▸ Série de tâches:
a) Pour chacune des affirmations suivantes, dites par oui ou non si elle concorde avec l’extrait sur les appels aux dons, en citant à l’identique les mots de l’extrait qui tranchent : (i) la procédure de déclaration spécifique en préfecture a été pleinement respectée ; (ii) le nouveau règlement comptable s’applique depuis le 1er janvier 2020 ; (iii) l’enquête comporte trois recommandations.
b) Poursuivez l’extrait sur les appels aux dons à partir de sa dernière phrase.

▸ Extrait:
--------------------------------------------------

L’information faite aux donateurs par les organismes n’a pas été complète dans le cadre des appels aux dons, et mérite d’être améliorée pour ce qui concerne la restitution des actions réalisées grâce à la collecte. La procédure de déclaration spécifique en préfecture n’a pu être pleinement respectée compte tenu de l’urgence de la situation, mais surtout un manque de clarté dans les messages d’appel à dons a été constaté. Superposition d’appels à dons, proximité de dénominations et contiguïté de missions s’agissant de la Fondation de l’AP-HP et la Fondation des Hôpitaux, imprécision de messages n’incluant pas systématiquement toutes les causes ciblées par la collecte, ont pu être vecteurs de confusion et altérer la bonne information des donateurs sur la destination des fonds collectés. Par ailleurs, l’application depuis le 1er janvier 2020 du nouveau règlement comptable a donné lieu à quelques interprétations erronées. Enfin, la restitution des actions n’a pas été systématiquement accompagnée de données financières, pourtant nécessaires à la bonne information des donateurs. L’enquête comporte deux recommandations qui concernent l’établissement d’un bilan exhaustif de l’emploi des fonds et la prise en compte comptable des dons en nature.

--------------------------------------------------

Données d’ancrage par coordonnées en pixels
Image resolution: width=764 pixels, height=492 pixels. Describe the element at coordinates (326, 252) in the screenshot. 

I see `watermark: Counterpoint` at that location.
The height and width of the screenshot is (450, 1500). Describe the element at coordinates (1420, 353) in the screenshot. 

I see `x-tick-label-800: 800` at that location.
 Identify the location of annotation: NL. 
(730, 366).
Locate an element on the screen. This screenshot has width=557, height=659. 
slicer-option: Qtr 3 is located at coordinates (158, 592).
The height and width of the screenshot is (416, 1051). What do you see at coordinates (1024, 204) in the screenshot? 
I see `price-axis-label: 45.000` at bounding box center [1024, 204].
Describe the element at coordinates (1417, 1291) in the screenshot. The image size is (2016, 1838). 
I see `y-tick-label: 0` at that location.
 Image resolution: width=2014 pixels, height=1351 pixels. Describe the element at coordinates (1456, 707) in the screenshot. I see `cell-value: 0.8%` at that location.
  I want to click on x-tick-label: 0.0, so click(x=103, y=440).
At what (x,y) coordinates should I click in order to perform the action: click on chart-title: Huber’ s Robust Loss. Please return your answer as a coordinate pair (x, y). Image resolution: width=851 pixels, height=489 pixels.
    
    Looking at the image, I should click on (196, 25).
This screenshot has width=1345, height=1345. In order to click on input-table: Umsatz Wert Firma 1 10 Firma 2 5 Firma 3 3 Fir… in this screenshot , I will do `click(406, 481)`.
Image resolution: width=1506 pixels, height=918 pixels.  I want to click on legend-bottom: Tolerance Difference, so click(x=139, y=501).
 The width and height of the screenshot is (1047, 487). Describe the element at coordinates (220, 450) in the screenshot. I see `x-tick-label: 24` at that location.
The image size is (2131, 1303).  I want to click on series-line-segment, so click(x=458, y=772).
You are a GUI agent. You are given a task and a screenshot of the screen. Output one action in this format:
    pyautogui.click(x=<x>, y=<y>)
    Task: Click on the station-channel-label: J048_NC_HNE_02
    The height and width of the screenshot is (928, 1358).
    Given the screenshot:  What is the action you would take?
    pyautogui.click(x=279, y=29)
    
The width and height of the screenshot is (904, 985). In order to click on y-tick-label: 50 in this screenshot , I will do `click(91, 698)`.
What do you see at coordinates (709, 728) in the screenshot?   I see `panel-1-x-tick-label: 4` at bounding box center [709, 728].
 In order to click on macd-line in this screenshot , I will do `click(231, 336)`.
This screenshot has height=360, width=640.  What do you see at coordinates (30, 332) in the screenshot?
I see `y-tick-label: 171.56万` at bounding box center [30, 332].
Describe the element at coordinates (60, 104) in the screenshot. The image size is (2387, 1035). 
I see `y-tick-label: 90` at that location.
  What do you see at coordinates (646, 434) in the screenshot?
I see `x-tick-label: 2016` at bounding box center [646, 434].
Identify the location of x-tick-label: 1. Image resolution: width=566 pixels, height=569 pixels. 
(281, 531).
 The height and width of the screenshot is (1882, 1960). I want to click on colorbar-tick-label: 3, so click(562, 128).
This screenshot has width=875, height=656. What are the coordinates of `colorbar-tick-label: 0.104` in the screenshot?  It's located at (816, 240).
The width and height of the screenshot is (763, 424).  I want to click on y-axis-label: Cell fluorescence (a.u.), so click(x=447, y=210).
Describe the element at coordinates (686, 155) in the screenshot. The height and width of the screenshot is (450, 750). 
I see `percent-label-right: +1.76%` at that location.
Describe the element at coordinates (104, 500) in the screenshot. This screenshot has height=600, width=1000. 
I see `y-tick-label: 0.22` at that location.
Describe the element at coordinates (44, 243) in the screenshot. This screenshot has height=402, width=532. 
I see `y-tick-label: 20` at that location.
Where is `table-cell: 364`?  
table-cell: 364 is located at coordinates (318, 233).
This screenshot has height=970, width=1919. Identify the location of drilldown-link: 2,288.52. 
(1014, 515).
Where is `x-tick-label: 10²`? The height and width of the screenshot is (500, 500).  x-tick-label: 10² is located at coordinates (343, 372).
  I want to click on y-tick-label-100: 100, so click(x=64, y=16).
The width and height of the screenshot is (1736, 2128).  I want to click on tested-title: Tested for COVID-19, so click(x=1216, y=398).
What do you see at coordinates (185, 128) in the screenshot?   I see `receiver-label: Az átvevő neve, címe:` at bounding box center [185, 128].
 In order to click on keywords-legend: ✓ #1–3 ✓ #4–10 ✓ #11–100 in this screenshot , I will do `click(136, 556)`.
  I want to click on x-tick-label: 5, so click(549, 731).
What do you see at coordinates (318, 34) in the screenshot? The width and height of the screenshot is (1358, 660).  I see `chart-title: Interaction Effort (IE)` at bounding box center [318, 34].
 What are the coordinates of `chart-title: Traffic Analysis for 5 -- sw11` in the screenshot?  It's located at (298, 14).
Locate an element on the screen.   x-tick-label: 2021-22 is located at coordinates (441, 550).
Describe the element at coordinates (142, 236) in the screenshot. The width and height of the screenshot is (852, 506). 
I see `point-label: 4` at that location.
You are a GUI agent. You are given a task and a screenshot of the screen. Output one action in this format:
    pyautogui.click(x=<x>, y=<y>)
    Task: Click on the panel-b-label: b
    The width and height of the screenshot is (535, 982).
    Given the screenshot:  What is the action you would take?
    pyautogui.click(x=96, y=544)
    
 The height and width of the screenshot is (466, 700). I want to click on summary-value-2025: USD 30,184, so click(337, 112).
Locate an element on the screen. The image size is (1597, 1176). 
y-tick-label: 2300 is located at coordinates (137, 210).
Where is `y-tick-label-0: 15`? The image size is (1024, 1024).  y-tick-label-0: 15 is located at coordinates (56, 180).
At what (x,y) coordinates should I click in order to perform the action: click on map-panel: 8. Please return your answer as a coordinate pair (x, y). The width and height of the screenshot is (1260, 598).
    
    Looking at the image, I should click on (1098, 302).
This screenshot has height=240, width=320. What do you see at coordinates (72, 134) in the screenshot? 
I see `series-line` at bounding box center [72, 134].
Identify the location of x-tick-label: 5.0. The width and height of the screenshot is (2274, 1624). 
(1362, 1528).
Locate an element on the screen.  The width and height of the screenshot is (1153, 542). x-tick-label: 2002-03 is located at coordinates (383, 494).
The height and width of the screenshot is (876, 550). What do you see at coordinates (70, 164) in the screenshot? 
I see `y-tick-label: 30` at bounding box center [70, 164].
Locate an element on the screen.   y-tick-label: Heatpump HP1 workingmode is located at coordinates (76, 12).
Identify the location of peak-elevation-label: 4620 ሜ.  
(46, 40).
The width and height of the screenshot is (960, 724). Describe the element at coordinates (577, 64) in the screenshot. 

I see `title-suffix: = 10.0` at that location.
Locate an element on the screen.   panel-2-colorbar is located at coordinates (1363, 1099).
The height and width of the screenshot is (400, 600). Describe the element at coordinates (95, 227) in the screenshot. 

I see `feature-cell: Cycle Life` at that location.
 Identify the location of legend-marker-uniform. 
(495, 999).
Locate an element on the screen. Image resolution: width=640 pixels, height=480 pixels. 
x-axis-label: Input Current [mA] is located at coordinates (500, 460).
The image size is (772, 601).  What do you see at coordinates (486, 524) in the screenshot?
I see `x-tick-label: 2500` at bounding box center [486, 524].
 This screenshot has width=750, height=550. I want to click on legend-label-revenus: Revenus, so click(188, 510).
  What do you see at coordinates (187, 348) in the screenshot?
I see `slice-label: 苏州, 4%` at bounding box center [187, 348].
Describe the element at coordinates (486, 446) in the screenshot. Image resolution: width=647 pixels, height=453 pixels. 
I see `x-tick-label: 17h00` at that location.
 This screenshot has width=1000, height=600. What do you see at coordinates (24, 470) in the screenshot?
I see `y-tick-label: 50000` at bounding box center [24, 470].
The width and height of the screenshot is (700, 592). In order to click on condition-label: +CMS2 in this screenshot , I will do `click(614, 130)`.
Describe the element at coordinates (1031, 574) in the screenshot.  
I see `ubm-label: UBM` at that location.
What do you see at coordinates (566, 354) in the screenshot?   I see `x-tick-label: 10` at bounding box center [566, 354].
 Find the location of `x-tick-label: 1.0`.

--------------------------------------------------

▸ Réponses successives:
a)
(i) Non : « La procédure de déclaration spécifique en préfecture n’a pu être pleinement respectée compte tenu de l’urgence de la situation ».
(ii) Oui : « l’application depuis le 1er janvier 2020 du nouveau règlement comptable ».
(iii) Non : « L’enquête comporte deux recommandations ».

b)
En parallèle, la Cour met en ligne ce jour les actes du colloque « Garantir le bon emploi des dons des citoyens » qui s’est tenu à la Cour le 25 novembre 2021.
À noter : l’ordonnance du 23 mars 2022 prévoit qu’un rapport public sera désormais adressé au Parlement et au Gouvernement tous les deux ans pour rendre compte des principaux enseignements à tirer des travaux de contrôle effectués par la Cour. La publication de ce premier rapport est prévue pour octobre 2023.